There was something furtive in Friday’s expression, and Clara committed it to memory, and poked Friday’s shoulder, trying for a more cheerful tack.


“Maybe I could see more ghosts. Or get them to show up when I wanted. Have any weird grandmothers you want to talk to? I…”


Clara was stabbed by a realization, and she sighed. “I’m so sorry. Um. Also. I don’t know if you can talk to your mom the way she is? Or if she can really talk? But anytime you want to see her, I can try and…”


“Stay away from her,” Friday said, and Clara glanced up to find her chewing on her lip. A dark emotion seemed to linger on her face for a second, before giving way to a new mischief.


“But here’s something for you, Clara. I don’t think our camp counsellor is what she says she is. I don’t think she’s from Downing Hill at all.”


Clara hesitated a moment, looking around, before the smile faded from her face. “You’re not joking, are you?”


Friday slid her knife of shadow up her sleeve, and hopped up.


“Don’t worry,” she said. “If she pulls anything, I’ll make her into one more ghost for you to play with.”


“Friday,” Clara said, dashing after her as Friday disappeared between the shadowed trees. “You can’t just say something like that and then walk away. Friday!”



Interlude 1 - Act of Violence

The end of your world was not an act of violence. No war was waged to blot out your sunlight, no great battle fought for the future of your civilization. It was quiet, and gentle in its way, a descent ever so slowly into silence. It is already too late to change anything, you thought, and by the time you realized you could change, it was too late.


Rising temperature, rising water, rising clouds black from the ocean to blanket your nations and lay them down to rest. I cannot bear the sight any longer, you said, and shut your eyes—beneath still waters with the blessing of the end, or in the shining expanse of artificial dream, a nothingness in technicolor.
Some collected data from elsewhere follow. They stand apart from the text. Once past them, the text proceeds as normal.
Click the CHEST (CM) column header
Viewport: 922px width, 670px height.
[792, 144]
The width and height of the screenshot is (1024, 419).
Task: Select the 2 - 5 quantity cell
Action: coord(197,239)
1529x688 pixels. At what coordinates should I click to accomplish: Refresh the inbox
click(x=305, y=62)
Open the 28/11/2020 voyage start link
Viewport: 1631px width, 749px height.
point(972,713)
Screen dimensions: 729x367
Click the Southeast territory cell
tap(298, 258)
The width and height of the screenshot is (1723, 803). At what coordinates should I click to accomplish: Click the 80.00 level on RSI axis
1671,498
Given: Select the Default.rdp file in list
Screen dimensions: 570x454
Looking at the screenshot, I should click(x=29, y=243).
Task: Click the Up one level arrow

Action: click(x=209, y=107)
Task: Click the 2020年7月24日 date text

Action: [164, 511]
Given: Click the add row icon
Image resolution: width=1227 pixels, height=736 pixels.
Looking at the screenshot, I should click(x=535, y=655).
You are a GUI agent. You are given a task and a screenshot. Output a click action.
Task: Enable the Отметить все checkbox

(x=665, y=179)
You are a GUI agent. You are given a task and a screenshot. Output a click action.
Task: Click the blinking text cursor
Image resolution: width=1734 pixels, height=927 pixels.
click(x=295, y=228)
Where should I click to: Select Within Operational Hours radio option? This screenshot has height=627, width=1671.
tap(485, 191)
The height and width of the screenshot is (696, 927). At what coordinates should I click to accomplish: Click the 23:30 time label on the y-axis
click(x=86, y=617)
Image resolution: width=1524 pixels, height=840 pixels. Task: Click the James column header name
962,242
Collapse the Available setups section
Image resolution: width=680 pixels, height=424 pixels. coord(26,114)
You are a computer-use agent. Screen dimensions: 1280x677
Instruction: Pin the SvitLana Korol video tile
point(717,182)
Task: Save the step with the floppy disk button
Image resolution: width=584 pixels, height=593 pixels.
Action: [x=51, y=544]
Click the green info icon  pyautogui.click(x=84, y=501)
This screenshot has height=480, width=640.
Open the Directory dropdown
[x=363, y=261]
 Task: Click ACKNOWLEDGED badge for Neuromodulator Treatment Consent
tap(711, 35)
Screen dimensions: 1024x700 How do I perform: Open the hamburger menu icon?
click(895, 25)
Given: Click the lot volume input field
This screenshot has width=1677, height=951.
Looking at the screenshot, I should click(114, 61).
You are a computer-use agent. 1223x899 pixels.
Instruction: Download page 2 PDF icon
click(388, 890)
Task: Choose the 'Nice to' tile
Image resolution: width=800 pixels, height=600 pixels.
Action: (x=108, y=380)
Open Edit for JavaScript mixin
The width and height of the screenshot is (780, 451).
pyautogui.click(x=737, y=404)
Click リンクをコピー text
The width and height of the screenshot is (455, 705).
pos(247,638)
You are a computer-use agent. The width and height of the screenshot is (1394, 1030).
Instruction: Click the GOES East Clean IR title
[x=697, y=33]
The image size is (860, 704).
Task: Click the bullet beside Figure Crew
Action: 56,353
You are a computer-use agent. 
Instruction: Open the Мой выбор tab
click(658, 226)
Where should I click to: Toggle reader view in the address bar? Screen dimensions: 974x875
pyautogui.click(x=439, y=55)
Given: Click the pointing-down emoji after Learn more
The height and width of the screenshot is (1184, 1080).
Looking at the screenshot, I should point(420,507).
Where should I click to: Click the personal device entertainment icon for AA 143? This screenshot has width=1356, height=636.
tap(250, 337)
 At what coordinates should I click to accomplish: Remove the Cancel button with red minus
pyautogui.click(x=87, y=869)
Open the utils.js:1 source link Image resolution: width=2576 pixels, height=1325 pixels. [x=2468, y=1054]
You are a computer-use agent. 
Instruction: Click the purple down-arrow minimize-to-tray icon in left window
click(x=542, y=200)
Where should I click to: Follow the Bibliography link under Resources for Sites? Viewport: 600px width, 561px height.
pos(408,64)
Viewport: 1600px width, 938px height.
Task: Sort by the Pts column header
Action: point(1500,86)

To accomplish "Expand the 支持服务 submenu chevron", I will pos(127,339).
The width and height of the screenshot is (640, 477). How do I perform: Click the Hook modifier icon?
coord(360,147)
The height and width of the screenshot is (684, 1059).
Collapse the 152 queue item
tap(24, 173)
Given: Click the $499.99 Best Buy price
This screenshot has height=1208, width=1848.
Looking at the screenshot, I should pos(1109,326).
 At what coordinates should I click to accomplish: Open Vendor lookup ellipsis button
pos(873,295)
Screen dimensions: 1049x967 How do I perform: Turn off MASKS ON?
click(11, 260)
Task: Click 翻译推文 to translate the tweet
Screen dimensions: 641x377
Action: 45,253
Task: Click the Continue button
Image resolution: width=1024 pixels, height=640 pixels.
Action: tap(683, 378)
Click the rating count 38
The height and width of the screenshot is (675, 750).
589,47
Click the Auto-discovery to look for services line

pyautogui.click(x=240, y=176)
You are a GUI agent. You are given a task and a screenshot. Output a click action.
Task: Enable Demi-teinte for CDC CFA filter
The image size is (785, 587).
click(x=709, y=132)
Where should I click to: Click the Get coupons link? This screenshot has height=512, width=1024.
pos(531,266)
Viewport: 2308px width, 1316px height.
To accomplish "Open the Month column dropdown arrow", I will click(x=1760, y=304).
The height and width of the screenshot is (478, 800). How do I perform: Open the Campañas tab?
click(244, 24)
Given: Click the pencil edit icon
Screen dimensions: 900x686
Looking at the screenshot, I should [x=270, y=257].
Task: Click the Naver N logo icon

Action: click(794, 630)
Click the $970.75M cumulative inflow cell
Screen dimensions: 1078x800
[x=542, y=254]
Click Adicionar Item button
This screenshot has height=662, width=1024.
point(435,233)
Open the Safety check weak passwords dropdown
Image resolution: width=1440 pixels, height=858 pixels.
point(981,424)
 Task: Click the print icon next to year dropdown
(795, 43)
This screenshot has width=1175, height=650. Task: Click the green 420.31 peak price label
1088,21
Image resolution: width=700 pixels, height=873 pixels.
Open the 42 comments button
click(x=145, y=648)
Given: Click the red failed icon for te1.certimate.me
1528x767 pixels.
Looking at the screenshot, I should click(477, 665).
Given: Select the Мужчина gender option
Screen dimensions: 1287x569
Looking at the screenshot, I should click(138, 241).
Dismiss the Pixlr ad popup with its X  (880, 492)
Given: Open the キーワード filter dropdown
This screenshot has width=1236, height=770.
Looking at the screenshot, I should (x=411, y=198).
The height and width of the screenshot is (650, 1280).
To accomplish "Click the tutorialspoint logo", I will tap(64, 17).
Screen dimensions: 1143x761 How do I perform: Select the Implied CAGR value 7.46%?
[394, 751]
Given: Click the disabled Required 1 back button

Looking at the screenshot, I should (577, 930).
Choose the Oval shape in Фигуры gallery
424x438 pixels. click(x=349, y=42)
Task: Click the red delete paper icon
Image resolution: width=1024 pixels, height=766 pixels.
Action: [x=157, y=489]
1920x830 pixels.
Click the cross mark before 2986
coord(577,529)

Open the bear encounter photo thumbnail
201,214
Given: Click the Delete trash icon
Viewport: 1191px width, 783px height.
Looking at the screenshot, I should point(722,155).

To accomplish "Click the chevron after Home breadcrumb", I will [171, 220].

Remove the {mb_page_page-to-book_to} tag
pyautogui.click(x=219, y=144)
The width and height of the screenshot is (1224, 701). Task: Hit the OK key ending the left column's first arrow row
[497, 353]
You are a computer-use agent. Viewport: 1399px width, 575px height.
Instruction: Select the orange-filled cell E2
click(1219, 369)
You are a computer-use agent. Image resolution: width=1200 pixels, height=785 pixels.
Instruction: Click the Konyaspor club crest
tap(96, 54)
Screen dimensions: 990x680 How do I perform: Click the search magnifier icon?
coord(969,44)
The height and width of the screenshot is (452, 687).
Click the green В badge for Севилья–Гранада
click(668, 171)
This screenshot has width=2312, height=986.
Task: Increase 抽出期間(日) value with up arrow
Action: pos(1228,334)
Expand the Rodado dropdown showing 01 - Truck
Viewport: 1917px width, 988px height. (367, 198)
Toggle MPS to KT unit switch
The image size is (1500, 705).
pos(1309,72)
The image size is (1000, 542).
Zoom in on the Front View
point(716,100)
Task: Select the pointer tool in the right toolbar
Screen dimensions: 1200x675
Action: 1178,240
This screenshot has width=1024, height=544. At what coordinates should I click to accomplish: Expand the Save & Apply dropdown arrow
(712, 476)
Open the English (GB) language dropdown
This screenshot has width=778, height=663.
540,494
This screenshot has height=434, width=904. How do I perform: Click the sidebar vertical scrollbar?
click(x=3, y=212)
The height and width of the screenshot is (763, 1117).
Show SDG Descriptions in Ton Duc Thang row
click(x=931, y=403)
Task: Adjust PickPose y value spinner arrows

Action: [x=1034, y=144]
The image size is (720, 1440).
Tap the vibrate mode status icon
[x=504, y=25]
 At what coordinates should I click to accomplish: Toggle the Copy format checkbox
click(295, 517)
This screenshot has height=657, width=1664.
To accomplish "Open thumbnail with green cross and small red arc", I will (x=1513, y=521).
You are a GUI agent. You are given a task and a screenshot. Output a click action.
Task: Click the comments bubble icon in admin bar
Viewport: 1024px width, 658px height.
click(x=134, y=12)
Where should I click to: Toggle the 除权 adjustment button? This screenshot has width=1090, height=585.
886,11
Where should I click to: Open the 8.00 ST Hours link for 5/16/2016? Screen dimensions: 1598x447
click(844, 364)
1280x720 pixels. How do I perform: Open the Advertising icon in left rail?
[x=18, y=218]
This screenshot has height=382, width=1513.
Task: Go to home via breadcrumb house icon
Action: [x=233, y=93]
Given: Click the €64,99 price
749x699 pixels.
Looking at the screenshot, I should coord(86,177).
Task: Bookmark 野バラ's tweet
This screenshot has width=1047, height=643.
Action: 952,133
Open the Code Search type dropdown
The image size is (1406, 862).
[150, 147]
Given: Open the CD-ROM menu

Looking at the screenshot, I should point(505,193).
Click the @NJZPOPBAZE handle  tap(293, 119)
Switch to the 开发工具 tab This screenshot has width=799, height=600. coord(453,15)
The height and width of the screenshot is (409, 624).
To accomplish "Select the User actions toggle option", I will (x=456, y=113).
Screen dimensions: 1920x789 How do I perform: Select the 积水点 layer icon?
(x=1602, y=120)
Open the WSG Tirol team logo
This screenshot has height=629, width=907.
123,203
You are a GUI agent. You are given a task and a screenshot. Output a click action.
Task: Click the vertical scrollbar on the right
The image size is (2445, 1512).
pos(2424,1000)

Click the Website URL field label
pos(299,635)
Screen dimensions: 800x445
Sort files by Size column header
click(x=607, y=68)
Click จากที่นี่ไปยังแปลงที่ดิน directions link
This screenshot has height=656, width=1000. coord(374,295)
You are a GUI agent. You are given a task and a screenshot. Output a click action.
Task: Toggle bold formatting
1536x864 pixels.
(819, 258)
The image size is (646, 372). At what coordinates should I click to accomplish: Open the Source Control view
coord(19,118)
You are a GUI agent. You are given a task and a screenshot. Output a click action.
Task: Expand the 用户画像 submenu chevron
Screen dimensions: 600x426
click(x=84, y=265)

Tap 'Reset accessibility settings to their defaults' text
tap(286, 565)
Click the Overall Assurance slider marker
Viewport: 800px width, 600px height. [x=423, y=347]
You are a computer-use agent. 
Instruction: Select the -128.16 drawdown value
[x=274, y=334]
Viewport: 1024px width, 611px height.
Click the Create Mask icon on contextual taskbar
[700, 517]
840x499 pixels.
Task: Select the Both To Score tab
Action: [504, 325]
Know this, if you dream and are human. The life that is to come holds no malice. It opens its eyes to the sunlight. It wakes from the emptiness to find a world made new. Hold your dead and your weapons and your hatred. It is not their fault that they were born to inherit the world you abandoned.


We go now to one who does not yet sleep.



Story 2 - Thicker Than Water

If blood is thicker than water, Moth thought, I wish I could have the water instead. It was all around moth, in aquaponic pools and filters and farming tanks, vats of dark fish and blooming produce. Blood was, inescapably, around moth as well. Uncle Gale had a voice that could be heard through any wall and aunt Darla—ex-aunt? Re-aunted?—Regardless of her auntly status, Darla was always one thing and it was too close.


“Do moth need any help with that box?” she asked.


“That’s… not how language works,” Moth said. “I’ve got this one.”


In moth’s arms was bundled lettuce of some kind—bushy and huge and heavier than you’d expect. The leaves were purple at the base, almost black, and curled up into frilly edges. Tomatoes glistened deep crimson, shining cucumbers and peppers and watercress. Moth had tried to avoid too much snacking on the produce of Glass City Farms, but after weeks of scavenged food, Moth was enjoying anything fresh.


“Where is my box twelve,” Gale’s voice echoed, and Moth rounded the corner to the entrance hall a moment later.


“Right here,” Moth said.


“You double-checked the list?” Gale said, glancing over the box and reaching in to re-arrange the goods.


“It’s all there,” Moth said. “Should be ready to go.”


Gale picked up the box and carried it through the front doors—through a crack in the window barricade, Moth could see a group of people in a battered pickup receive it. Relatives or road family, Moth wondered? Moth could not say much about choosing to travel with strange companions. Still, there seemed to be a steady stream of clients and travellers pulling up to Glass City. It was surprising who was left to putter around Toledo after the end of the world.


“What are you waiting for, a promotion?” Gale said, coming back inside. “Go help Darla pack orders.”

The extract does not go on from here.